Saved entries
# # #
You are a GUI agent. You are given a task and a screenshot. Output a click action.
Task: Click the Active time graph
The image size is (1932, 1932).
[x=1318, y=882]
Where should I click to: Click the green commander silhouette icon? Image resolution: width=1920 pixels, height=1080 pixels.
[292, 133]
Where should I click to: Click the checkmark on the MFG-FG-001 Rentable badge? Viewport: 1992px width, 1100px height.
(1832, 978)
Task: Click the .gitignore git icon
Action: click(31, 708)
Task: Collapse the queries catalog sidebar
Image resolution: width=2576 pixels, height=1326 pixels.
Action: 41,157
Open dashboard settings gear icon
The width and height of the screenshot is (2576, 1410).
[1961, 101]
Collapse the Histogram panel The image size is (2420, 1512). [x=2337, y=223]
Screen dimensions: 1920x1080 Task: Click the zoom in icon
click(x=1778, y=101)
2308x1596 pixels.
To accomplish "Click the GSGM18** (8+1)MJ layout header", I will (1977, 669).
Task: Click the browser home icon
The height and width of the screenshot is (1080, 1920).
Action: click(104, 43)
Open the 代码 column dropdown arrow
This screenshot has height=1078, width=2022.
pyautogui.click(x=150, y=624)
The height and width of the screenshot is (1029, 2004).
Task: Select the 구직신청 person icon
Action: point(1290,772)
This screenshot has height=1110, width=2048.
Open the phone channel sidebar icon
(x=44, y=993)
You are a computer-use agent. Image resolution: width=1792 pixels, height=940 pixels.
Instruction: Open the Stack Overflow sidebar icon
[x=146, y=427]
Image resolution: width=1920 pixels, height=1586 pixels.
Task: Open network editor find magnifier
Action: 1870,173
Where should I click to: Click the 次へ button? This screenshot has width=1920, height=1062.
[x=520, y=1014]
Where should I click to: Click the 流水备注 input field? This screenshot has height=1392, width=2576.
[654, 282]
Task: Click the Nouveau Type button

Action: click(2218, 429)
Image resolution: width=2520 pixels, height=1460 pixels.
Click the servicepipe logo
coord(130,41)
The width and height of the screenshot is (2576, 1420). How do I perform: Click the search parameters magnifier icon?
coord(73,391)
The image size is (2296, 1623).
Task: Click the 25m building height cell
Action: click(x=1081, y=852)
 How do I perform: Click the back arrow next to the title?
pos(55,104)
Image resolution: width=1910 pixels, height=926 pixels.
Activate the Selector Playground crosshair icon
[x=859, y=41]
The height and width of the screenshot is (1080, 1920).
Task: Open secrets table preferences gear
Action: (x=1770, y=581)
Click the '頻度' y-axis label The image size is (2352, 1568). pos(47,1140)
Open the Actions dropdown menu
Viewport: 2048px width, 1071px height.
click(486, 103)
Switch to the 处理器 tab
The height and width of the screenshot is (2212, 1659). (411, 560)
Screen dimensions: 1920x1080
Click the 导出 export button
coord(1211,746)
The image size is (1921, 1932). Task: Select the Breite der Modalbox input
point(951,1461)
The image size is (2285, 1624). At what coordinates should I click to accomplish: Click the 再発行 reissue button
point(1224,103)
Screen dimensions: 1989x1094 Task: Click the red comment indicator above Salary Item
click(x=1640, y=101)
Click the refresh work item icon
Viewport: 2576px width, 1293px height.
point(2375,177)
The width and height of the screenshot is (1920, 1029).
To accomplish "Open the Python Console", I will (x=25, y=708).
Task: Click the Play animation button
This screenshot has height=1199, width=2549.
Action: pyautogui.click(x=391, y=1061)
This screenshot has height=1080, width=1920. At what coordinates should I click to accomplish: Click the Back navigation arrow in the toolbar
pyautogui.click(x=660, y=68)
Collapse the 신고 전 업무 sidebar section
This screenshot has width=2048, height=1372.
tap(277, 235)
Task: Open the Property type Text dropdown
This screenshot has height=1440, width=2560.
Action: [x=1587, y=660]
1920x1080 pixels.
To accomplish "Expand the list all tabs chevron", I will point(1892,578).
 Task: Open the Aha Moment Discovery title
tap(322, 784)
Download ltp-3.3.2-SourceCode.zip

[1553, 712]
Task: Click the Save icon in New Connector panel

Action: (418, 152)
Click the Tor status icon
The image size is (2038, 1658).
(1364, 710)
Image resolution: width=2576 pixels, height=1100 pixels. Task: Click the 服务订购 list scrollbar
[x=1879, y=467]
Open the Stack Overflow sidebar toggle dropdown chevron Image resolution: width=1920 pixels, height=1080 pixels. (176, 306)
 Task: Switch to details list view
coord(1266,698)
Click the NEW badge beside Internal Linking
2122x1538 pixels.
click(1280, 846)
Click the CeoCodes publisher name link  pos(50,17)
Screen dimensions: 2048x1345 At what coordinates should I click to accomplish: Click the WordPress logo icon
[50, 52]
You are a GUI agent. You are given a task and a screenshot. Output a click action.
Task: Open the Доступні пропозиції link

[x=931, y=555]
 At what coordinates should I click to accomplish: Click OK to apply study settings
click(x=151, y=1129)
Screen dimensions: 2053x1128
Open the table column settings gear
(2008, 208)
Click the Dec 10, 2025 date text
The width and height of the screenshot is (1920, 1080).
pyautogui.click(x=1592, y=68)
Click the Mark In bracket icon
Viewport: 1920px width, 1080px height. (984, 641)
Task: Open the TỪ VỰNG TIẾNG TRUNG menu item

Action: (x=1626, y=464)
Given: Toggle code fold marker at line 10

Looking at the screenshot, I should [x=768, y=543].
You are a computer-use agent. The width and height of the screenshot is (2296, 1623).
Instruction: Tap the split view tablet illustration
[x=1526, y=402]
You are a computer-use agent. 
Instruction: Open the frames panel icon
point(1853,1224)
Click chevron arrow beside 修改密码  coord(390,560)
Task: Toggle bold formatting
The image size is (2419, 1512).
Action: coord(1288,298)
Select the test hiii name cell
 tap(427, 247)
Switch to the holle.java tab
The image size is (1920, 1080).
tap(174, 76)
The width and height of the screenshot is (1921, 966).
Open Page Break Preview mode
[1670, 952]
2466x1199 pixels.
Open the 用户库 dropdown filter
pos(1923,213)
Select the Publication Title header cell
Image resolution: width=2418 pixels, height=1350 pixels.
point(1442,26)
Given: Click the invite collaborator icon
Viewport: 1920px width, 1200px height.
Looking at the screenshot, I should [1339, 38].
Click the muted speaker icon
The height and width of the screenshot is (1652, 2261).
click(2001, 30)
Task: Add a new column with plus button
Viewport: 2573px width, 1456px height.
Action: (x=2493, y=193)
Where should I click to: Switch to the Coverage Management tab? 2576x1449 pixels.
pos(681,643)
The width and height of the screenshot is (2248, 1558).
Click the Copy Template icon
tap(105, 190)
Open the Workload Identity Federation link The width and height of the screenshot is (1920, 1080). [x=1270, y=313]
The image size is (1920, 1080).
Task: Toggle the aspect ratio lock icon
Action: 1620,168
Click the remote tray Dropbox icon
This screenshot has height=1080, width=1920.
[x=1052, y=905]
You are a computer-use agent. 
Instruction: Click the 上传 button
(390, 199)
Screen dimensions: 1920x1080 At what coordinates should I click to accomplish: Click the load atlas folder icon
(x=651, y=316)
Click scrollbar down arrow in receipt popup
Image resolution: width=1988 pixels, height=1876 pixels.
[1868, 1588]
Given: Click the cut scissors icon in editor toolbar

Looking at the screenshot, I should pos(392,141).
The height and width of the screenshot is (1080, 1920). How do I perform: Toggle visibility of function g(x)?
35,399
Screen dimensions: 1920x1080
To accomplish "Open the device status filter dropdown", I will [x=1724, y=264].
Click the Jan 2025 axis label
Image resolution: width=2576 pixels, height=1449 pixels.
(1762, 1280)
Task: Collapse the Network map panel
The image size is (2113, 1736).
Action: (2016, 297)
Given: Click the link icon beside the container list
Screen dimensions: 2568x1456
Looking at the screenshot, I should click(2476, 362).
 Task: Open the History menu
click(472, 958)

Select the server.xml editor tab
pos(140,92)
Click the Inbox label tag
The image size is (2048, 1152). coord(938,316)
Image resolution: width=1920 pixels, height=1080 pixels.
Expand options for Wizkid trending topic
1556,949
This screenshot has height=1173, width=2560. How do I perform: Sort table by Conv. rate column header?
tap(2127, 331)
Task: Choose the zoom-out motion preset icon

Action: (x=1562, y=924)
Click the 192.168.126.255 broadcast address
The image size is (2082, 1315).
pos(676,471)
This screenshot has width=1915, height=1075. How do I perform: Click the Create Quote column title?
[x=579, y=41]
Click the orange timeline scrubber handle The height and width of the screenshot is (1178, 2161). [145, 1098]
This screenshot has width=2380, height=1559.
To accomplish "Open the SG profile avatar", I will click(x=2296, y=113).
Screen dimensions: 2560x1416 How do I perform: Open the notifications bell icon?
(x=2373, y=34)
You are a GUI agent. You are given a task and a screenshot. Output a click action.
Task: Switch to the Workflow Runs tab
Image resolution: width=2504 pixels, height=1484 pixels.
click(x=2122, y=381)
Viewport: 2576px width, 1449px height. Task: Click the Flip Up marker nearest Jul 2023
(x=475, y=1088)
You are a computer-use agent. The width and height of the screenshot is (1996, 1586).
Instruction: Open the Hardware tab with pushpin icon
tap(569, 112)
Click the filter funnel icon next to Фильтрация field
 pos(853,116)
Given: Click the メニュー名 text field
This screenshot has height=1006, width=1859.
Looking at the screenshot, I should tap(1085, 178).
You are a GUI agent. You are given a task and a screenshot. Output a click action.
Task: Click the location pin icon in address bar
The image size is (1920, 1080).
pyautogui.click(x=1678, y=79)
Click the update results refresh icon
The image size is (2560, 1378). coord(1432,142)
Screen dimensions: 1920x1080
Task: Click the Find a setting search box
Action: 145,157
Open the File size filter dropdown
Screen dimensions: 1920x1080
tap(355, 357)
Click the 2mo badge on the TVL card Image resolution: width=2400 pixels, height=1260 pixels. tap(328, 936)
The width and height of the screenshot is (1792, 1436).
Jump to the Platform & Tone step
# # #
** Your instructions **
Search the data for the string "chevron" and copy every line where it appears.

** Task result **
To accomplish "Expand the list all tabs chevron", I will point(1892,578).
Open the Stack Overflow sidebar toggle dropdown chevron Image resolution: width=1920 pixels, height=1080 pixels. (176, 306)
Click chevron arrow beside 修改密码  coord(390,560)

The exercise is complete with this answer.